Interpretive Summary: Perennial bunchgrasses are critical to maintaining sagebrush plant communities and previous research indicates that blackened soils beneath burned sagebrush canopies have increased seeding success. We investigated the potential of using soil colorants to increase emergence and survival of bluebunch wheatgrass seedlings. Results indicate that in years with adequate moisture, increased soil temperature associated with black soils can promote increased seedling emergence and survival, but white colored soils had highest emergence and survival when soil water was limiting. Our work suggests that artificial soil colorants can influence emergence and survival of bluebunch wheatgrass and this concept could be combined with existing seeding technologies (e.g., drill seeding) to help ameliorate low success rates typical of perennial bunchgrass seedings in the sagebrush steppe.
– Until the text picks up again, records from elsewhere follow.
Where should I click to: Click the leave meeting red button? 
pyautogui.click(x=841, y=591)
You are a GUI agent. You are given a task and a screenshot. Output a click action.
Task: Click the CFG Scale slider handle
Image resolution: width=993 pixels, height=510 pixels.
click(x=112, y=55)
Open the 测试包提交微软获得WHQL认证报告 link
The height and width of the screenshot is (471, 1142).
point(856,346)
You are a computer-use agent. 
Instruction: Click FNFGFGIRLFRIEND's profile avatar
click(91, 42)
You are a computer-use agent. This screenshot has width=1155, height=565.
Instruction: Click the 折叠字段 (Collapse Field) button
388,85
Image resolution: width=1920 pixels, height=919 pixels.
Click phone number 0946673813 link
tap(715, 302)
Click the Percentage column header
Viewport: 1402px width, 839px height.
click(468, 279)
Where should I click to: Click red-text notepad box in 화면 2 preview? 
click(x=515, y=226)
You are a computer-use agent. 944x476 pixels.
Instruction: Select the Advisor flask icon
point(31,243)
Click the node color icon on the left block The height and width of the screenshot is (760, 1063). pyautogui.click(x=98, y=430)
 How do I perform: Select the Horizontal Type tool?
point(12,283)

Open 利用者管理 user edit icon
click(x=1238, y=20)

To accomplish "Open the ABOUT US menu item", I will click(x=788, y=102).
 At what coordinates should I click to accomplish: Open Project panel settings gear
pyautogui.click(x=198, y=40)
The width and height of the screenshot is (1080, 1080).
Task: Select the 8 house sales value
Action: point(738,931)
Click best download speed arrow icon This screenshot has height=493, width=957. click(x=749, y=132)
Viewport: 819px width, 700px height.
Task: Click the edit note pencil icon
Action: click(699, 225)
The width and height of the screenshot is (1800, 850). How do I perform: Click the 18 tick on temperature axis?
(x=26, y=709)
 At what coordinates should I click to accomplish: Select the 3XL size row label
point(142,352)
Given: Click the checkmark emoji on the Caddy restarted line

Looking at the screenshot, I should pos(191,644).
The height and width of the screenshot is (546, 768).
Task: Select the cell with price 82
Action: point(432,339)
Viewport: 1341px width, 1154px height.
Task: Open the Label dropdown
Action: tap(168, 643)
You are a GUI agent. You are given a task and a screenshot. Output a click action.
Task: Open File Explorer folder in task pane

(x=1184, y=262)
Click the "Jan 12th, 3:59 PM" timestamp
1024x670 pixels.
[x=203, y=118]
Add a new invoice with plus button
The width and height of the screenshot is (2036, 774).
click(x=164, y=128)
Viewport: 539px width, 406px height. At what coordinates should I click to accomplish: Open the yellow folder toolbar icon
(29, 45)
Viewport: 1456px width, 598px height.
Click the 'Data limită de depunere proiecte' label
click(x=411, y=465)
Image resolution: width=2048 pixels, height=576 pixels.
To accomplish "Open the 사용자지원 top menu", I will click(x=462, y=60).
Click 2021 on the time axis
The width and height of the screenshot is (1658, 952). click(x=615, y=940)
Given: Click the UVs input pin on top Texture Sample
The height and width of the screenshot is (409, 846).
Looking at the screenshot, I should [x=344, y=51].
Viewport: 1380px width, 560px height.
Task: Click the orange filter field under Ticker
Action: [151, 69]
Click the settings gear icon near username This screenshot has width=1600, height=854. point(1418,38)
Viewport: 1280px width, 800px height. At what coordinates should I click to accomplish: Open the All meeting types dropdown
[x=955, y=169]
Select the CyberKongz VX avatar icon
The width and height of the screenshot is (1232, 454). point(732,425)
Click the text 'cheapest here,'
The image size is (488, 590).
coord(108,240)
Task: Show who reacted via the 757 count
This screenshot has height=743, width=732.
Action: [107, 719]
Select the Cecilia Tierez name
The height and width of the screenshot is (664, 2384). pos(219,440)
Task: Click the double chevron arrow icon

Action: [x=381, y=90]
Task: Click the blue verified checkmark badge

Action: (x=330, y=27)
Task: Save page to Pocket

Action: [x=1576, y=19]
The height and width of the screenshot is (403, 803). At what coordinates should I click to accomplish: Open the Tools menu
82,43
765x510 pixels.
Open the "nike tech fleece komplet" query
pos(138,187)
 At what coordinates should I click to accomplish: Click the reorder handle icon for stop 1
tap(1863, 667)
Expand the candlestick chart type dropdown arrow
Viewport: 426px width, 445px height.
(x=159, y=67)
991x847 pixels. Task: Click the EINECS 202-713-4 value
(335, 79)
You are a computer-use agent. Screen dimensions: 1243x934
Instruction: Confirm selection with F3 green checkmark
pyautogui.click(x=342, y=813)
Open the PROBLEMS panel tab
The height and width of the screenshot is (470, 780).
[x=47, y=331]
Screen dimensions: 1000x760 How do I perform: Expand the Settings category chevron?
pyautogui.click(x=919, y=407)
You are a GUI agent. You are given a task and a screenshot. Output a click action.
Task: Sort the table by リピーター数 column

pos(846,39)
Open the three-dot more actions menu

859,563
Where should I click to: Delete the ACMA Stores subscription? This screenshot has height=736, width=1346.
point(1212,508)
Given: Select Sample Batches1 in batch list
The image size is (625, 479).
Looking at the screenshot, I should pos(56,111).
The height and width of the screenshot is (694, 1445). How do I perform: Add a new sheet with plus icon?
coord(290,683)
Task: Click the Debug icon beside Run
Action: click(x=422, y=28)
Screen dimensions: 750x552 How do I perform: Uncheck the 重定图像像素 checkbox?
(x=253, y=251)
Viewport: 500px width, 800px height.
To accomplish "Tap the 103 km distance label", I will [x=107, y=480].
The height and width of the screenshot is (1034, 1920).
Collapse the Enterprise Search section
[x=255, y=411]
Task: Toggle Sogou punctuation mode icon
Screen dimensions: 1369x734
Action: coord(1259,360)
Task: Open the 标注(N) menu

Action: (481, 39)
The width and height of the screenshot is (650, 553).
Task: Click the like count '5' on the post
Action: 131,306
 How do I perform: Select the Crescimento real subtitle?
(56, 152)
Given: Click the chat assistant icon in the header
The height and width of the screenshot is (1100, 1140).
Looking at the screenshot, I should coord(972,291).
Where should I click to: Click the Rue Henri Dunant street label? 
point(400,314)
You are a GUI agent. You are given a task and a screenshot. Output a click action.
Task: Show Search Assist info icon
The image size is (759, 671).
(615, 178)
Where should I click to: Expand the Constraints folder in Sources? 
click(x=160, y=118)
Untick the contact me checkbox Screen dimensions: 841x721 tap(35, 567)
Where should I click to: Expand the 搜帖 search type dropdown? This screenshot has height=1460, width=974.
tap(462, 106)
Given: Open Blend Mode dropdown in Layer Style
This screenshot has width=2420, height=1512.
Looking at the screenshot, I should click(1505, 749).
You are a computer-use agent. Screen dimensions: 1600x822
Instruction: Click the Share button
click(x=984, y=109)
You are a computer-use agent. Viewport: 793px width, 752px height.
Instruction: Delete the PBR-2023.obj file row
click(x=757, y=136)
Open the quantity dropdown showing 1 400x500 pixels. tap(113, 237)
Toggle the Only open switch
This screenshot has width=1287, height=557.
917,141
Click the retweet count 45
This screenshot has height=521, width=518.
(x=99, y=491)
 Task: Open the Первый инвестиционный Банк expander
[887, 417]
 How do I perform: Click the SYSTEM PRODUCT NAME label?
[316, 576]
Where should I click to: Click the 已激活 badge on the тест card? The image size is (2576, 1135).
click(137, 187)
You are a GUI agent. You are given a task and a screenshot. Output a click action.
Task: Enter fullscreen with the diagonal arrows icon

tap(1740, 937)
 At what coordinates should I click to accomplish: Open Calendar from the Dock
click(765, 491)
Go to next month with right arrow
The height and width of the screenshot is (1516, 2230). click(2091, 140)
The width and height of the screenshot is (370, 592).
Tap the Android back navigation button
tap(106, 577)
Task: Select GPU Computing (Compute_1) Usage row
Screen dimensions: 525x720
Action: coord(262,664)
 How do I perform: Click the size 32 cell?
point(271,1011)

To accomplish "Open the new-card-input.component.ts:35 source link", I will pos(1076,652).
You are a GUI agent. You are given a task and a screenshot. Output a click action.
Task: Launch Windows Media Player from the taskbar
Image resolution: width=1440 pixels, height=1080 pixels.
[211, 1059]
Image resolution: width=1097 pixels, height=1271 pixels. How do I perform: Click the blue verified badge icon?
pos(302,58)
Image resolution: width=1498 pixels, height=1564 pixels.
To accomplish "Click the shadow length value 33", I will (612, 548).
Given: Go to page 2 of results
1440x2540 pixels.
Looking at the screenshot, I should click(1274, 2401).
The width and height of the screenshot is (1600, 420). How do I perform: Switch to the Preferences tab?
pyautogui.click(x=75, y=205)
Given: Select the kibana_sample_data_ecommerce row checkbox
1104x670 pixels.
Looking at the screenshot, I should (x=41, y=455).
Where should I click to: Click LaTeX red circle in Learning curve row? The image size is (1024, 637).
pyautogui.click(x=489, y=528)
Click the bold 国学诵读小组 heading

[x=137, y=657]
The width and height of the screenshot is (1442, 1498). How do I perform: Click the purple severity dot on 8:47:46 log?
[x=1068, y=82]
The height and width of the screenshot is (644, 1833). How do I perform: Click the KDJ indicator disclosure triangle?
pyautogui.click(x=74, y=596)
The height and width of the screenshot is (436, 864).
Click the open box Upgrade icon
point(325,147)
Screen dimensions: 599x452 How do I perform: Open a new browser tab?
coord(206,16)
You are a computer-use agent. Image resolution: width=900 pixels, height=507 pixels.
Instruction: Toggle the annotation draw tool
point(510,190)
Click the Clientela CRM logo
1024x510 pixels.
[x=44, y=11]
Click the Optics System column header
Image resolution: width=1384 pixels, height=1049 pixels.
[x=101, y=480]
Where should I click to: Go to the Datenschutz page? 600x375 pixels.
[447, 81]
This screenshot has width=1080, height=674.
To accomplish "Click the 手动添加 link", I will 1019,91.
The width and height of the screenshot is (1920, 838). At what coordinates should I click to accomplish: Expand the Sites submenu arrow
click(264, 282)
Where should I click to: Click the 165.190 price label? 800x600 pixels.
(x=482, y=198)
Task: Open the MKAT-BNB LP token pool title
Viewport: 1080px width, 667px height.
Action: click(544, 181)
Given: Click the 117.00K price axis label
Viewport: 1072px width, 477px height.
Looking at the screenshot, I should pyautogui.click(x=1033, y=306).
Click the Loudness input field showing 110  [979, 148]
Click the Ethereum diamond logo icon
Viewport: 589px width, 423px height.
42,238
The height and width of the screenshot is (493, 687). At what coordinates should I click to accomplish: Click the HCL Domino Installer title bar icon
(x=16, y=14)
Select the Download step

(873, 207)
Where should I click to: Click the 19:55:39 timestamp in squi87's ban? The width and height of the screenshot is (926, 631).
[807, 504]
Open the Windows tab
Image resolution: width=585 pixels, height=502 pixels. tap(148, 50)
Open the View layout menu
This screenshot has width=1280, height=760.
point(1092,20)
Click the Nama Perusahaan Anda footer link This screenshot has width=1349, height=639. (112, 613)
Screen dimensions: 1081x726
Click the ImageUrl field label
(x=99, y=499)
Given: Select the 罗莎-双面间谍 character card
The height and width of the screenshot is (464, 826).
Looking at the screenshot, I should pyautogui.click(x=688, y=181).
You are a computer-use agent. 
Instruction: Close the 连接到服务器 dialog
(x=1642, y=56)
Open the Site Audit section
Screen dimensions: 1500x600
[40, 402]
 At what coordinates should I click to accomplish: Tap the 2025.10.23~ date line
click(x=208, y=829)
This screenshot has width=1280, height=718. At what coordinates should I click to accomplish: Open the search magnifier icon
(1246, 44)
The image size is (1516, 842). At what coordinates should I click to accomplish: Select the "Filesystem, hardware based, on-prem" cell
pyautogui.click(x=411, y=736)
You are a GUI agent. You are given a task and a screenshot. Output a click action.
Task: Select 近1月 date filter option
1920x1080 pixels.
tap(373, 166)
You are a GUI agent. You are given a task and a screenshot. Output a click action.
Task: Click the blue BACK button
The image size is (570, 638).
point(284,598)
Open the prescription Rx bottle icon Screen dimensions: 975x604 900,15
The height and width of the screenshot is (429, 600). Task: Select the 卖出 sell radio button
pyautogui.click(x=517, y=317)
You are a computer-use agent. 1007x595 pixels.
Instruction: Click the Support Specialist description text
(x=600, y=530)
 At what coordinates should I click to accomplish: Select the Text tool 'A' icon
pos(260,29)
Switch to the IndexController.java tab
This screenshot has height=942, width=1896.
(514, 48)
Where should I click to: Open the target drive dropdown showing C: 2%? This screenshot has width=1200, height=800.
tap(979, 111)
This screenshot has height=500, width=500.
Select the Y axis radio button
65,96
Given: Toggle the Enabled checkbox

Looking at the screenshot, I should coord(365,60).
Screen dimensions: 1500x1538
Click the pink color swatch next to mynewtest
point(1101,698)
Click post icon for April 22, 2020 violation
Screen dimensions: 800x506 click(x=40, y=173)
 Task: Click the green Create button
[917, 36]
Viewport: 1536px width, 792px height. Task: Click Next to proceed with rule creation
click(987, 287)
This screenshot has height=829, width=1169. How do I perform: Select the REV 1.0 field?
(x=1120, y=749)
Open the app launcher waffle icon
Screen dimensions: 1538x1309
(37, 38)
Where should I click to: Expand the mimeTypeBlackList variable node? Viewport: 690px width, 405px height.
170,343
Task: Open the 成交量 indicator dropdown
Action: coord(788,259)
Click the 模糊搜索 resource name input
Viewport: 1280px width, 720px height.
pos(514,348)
Technical Abstract: Perennial bunchgrasses are critical to maintaining sagebrush plant communities but seeding of native bunchgrasses following fire has met with only limited success. Previous research indicates that blackened soils beneath burned sagebrush canopies have increased seeding success for perennial bunchgrasses when compared to interspace locations. We investigated soil moisture and temperature across white, neutral, and black soils and tested the relationship between soil color and seedling demographics for seeded bluebunch wheatgrass. We used a randomized block design with three treatments and five replications conducted in a Wyoming big sagebrush community in southeast Oregon. The study site was roto-tilled prior to establishing 50 x 50 cm plots in each of two years. We installed soil temperature/moisture probes at two cm depth in each plot. Plots were seeded in November of each year with 250 viable bluebunch wheatgrass seeds. Plots were then covered in a < 1mm layer of white, brown, or black aquarium sand and sand was re-applied as needed over time. We counted emergent seedlings weekly from snowmelt through May of the year following planting. Soil moisture during the emergence period (March – May) was highest for white soils and lowest for black or neutral soils (p < 0.05); soil temperature was highest for black or neutral soils and lowest for white soils (p < 0.05). Year one was characterized by a warm and dry emergence period and year two was relatively cool and moist. Emergent seedling density was highest (p < 0.05) for white soils; surviving seedling density (on June 1) was highest (p < 0.05) for white soils in year one and black soils in year two. Black soils had greater success in a year with lower soil temperatures and adequate soil moisture. When soil moisture is limited, increased soil temperature on black soils led to seedling desiccation and death.